ECLI:NL:HR:2002:AD9103
Hoge Raad
- Cassatie
- G.J. Zuurmond
- F.W.G.M. van Brunschot
- D.G. van Vliet
- P. Lourens
- C.B. Bavinck
- Rechtspraak.nl
Cassatie over de beëindiging van de exploitatie van een horecagelegenheid en de vorming van een vervangingsreserve
In deze zaak gaat het om een cassatieberoep van de Staatssecretaris van Financiën tegen een uitspraak van het Gerechtshof te 's-Gravenhage. De belanghebbende, die samen met haar echtgenoot een café-restaurant exploiteerde, kreeg voor het jaar 1996 een aanslag in de inkomstenbelasting opgelegd. De Inspecteur handhaafde deze aanslag na bezwaar, maar het Hof vernietigde de uitspraak van de Inspecteur en verminderde de aanslag tot nihil. De Staatssecretaris ging in cassatie tegen deze uitspraak.

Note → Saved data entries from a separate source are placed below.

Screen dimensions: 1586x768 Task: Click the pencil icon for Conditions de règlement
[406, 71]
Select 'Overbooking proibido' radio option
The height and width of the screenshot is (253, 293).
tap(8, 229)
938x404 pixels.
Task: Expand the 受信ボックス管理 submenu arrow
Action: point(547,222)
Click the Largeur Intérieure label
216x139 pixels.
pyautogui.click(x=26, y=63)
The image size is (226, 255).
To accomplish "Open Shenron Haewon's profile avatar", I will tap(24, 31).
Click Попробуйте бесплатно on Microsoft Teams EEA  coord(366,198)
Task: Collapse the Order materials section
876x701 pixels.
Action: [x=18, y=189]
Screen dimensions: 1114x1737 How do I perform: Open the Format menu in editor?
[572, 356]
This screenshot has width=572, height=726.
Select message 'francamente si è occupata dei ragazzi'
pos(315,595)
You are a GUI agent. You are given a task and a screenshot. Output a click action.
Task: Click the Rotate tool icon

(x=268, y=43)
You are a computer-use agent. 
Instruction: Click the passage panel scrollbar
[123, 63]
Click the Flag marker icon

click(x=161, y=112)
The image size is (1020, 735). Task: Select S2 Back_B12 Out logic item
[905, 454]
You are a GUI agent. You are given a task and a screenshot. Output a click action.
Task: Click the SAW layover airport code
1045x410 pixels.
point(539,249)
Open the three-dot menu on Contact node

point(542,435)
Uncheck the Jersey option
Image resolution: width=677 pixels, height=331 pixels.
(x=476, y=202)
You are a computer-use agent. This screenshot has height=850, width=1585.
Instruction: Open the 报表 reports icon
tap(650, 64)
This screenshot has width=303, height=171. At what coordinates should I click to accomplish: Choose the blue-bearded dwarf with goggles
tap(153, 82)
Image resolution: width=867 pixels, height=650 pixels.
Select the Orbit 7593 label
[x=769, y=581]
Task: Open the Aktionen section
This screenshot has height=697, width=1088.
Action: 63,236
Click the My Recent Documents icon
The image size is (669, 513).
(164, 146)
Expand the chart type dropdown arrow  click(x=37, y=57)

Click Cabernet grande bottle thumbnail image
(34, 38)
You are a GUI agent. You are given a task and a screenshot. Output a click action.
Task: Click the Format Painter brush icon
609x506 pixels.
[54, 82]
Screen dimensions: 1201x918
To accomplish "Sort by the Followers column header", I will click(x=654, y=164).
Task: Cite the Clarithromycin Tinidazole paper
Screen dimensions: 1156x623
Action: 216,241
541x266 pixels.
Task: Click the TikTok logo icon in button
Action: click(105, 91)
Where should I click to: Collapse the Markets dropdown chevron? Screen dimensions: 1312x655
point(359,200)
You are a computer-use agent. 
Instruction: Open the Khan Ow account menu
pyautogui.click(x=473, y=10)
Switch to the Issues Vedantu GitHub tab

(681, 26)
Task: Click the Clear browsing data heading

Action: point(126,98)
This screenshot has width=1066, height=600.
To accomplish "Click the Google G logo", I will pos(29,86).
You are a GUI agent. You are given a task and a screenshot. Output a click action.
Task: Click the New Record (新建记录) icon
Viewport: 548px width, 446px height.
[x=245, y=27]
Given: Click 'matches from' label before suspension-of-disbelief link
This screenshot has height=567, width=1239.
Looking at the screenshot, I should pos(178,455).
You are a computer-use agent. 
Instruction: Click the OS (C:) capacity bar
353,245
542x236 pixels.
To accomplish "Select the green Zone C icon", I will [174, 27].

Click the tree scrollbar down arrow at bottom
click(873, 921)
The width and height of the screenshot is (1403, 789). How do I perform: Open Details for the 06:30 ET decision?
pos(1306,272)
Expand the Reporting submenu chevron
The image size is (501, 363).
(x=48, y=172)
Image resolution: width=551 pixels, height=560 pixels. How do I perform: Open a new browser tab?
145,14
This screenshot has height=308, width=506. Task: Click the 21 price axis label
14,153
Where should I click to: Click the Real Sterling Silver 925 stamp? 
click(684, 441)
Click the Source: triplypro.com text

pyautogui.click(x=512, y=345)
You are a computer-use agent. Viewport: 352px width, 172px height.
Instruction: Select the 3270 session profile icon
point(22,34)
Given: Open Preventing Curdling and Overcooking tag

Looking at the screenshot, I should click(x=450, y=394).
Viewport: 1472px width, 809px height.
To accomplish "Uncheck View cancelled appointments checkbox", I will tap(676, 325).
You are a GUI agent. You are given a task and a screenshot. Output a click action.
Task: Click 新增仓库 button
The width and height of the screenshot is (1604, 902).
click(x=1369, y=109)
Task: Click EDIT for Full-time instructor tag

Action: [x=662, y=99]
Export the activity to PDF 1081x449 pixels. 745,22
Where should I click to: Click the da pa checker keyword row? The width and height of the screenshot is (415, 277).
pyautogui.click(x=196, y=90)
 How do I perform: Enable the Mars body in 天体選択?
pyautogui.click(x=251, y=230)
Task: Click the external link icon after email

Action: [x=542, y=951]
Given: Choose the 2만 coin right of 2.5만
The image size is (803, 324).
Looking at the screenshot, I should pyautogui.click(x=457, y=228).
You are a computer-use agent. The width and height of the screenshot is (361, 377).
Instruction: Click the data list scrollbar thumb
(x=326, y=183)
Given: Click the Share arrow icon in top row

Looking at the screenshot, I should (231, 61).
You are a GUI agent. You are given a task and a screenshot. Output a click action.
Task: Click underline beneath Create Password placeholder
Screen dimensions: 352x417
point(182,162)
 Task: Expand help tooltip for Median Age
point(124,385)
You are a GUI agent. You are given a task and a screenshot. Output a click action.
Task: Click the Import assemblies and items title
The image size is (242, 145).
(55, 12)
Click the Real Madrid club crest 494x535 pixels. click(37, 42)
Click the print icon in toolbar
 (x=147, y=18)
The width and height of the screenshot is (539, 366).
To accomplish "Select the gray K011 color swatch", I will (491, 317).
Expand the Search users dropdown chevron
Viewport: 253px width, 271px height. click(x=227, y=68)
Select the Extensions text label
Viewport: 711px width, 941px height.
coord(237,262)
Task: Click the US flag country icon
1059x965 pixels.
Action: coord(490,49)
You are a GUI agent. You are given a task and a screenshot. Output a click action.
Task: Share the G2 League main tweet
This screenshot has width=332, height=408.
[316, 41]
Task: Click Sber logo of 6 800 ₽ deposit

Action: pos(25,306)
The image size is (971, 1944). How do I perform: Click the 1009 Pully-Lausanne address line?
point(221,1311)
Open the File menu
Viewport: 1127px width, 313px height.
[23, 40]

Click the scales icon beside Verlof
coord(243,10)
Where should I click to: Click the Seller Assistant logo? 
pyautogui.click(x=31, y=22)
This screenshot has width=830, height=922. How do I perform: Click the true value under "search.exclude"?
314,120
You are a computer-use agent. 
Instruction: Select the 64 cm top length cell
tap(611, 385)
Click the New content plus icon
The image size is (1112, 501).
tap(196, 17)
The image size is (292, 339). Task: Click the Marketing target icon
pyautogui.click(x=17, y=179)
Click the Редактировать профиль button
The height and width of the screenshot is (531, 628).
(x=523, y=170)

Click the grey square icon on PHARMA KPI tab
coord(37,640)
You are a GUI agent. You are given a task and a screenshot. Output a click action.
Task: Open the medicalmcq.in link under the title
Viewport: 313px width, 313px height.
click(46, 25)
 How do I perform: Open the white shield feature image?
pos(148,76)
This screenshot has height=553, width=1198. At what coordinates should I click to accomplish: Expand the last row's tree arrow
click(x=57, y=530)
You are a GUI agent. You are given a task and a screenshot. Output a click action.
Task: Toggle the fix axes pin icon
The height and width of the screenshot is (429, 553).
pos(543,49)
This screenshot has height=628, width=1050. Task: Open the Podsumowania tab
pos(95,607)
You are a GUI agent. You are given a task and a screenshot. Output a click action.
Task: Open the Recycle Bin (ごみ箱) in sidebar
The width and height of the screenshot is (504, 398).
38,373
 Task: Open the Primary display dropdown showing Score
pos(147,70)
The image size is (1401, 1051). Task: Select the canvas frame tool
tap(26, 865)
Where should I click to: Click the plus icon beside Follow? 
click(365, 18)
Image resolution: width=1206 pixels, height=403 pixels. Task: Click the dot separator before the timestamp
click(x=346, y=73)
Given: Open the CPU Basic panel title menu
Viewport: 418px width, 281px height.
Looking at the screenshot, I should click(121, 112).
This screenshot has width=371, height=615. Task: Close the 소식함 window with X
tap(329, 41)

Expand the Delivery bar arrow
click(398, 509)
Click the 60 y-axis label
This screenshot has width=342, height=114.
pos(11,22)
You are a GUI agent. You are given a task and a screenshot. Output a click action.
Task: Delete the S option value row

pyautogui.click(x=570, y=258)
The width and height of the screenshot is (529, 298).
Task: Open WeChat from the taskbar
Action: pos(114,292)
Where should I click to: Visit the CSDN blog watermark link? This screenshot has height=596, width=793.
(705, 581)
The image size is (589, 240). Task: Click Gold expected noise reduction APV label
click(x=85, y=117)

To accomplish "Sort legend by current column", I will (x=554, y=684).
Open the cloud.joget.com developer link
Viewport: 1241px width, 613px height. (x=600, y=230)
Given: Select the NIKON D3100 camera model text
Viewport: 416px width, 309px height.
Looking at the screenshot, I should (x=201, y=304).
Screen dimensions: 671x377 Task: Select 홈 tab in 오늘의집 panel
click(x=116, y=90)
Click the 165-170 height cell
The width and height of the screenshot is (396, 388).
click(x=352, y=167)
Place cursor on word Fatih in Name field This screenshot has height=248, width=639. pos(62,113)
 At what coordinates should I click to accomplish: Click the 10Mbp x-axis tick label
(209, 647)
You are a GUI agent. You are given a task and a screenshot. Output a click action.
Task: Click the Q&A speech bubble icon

De Hoge Raad oordeelt dat de belanghebbende haar onderneming in 1996 heeft gestaakt, wat betekent dat zij geen vervangingsreserve kon vormen voor de boekwinst die zij had gerealiseerd bij de overdracht van de inventaris en goodwill aan de gemeente. De Hoge Raad vernietigt de uitspraak van het Hof, behoudens de beslissing omtrent het griffierecht, en verwijst de zaak naar het gerechtshof te Amsterdam voor verdere behandeling.
De Hoge Raad overweegt dat het Hof ten onrechte heeft aangenomen dat de belanghebbende haar onderneming niet heeft gestaakt. De feiten wijzen erop dat de exploitatie van de horecagelegenheid daadwerkelijk is beëindigd en dat er geen basis is voor de vorming van een vervangingsreserve. De proceskosten worden niet toegewezen, en het verwijzingshof zal beoordelen of er een vergoeding voor de kosten van het geding voor het Hof moet worden toegekend.